[Saved data entries]
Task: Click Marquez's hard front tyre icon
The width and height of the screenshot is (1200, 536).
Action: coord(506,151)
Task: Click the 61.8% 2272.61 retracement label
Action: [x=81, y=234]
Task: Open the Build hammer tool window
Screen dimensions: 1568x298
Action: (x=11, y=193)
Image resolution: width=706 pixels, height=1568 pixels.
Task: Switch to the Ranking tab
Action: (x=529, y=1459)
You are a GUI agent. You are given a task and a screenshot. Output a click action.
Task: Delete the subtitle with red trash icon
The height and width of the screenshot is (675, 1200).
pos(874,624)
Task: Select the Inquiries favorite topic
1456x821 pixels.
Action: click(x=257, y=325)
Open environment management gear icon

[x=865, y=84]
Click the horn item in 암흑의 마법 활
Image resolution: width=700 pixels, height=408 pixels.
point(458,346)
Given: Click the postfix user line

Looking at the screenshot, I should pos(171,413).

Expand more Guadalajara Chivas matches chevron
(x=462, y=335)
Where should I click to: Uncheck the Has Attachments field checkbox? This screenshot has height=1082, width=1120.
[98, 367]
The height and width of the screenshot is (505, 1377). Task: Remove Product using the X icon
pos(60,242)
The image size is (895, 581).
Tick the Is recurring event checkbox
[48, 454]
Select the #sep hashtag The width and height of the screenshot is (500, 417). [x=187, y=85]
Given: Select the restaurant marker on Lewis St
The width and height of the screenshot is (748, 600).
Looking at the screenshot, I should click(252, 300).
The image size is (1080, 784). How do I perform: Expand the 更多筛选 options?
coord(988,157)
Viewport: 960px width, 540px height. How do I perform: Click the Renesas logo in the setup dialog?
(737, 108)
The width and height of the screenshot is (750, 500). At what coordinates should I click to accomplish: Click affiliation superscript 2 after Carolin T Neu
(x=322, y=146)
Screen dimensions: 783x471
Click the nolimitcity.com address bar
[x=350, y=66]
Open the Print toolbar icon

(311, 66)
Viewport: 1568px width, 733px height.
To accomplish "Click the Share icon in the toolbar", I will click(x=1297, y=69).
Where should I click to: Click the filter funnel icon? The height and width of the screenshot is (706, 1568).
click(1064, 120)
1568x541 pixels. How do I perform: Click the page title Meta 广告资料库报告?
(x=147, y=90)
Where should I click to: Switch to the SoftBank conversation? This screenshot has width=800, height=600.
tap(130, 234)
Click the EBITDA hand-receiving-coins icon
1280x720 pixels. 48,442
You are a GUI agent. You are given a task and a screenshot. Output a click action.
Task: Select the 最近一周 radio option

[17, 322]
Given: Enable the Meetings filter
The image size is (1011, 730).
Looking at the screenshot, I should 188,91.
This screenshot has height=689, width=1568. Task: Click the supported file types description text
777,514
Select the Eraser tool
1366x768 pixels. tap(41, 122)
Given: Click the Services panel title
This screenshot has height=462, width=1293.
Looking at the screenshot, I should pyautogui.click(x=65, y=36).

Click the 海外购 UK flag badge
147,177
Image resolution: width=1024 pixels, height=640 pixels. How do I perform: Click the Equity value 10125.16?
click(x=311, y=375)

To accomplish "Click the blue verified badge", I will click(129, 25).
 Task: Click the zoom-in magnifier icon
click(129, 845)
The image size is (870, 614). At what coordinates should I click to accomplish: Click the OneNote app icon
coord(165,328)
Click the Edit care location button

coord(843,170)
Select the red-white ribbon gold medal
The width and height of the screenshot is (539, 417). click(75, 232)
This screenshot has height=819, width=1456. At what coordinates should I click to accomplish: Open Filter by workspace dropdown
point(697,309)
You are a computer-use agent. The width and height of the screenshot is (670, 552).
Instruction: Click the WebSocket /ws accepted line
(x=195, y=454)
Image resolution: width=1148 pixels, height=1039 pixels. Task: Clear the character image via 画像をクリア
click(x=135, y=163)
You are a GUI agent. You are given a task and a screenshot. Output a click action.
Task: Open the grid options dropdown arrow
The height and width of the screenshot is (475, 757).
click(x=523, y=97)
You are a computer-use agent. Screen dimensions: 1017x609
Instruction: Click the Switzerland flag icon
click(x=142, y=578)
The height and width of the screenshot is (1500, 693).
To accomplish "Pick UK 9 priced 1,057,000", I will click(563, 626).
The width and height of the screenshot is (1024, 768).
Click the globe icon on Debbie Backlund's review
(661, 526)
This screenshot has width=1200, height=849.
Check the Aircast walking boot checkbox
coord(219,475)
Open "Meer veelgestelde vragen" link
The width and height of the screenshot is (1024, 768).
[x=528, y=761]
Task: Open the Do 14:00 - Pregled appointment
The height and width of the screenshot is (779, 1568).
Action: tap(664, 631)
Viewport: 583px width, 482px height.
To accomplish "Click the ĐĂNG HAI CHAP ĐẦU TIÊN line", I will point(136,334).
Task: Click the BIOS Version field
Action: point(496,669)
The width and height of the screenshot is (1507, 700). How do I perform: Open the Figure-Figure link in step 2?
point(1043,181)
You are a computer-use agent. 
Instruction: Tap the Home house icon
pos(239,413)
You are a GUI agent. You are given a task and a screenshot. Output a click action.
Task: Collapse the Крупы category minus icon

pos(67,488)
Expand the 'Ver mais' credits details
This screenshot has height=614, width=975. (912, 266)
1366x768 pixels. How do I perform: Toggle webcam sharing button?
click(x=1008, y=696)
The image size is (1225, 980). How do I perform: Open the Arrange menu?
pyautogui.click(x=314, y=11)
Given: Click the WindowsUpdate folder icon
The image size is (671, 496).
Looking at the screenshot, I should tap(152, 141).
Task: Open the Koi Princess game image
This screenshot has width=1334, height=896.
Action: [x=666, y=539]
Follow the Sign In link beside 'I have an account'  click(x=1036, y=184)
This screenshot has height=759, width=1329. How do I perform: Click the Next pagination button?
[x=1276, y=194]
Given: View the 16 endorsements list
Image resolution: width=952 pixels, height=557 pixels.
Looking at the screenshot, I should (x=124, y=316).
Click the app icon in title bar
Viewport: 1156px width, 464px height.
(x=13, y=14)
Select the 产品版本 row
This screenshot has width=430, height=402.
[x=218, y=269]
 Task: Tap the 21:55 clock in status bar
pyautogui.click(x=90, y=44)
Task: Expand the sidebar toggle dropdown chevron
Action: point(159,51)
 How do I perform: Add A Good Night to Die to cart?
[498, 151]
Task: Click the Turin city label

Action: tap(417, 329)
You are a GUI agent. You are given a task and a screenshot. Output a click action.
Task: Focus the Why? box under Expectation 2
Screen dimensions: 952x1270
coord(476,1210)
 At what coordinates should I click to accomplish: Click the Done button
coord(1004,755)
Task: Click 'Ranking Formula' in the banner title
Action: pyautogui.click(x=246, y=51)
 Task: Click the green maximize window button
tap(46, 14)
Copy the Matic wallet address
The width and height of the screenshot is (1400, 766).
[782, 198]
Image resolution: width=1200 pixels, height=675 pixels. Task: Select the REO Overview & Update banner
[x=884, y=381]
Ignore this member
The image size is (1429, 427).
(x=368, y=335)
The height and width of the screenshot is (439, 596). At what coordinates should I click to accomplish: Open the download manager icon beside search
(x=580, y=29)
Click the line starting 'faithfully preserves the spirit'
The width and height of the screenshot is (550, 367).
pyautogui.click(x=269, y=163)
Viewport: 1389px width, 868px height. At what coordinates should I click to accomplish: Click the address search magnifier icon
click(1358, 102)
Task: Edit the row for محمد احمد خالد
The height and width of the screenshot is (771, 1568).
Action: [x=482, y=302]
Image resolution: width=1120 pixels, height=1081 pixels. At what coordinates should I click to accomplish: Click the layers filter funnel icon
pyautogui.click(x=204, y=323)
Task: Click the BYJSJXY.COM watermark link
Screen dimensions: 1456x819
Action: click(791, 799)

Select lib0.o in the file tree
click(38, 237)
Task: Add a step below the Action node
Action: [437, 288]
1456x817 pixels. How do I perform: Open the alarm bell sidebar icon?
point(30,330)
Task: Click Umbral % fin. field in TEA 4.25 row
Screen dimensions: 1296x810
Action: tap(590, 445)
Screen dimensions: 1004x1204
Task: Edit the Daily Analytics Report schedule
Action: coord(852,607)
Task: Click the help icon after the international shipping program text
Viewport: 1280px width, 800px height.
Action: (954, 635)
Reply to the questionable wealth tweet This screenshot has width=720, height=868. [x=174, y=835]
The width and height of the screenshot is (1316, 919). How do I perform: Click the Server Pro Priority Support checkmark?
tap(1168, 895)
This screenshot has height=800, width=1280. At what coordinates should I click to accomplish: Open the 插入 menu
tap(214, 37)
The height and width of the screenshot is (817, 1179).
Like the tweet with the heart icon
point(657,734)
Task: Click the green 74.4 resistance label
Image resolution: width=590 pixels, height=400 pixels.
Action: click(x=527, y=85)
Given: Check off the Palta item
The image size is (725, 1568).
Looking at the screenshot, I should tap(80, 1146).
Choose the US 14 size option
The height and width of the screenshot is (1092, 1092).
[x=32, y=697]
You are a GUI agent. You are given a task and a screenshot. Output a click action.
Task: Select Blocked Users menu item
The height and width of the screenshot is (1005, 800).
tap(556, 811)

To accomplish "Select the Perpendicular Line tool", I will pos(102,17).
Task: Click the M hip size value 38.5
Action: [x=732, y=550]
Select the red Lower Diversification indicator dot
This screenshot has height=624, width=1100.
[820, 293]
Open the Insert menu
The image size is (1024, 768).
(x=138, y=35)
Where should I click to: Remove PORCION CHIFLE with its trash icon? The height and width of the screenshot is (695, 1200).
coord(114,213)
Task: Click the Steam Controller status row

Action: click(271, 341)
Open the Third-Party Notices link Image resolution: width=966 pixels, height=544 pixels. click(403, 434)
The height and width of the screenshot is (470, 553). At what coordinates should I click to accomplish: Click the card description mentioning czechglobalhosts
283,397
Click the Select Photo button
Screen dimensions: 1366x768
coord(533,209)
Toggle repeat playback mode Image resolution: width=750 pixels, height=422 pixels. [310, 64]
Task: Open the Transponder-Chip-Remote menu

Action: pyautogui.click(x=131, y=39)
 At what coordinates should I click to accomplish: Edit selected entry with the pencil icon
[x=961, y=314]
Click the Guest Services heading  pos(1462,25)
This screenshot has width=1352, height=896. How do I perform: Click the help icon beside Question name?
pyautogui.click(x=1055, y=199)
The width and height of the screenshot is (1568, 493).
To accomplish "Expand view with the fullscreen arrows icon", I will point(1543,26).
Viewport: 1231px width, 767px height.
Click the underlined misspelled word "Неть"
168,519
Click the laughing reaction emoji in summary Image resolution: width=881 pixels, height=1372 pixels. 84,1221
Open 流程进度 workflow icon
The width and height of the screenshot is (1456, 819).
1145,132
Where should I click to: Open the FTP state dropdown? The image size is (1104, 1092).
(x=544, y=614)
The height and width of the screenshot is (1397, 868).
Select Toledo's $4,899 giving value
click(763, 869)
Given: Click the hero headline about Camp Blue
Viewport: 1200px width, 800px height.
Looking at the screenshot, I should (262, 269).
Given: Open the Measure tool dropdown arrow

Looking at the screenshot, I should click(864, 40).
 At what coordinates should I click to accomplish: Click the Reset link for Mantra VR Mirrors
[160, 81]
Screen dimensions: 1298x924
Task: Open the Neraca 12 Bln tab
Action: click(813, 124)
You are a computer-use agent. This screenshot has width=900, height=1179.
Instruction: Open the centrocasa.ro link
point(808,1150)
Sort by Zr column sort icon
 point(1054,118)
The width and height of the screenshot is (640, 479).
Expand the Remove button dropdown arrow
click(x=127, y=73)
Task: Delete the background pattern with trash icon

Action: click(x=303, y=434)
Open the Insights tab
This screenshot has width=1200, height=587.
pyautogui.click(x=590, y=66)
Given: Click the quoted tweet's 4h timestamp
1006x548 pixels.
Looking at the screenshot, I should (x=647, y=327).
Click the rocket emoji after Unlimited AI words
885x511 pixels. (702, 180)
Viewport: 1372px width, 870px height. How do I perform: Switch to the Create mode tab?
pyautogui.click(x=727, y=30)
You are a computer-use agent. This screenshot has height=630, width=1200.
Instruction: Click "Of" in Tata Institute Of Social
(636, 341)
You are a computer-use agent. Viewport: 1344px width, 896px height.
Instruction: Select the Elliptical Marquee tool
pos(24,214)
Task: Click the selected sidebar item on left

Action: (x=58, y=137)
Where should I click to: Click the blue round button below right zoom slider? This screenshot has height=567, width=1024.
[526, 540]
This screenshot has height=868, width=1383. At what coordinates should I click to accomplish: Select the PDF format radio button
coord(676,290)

Task details: Copy exactly the lines from the top of the entries through the line with "Task: Open the Build hammer tool window" in it, please, keeping both ends and adding nothing.

Solution to this problem:
Task: Click Marquez's hard front tyre icon
The width and height of the screenshot is (1200, 536).
Action: coord(506,151)
Task: Click the 61.8% 2272.61 retracement label
Action: [x=81, y=234]
Task: Open the Build hammer tool window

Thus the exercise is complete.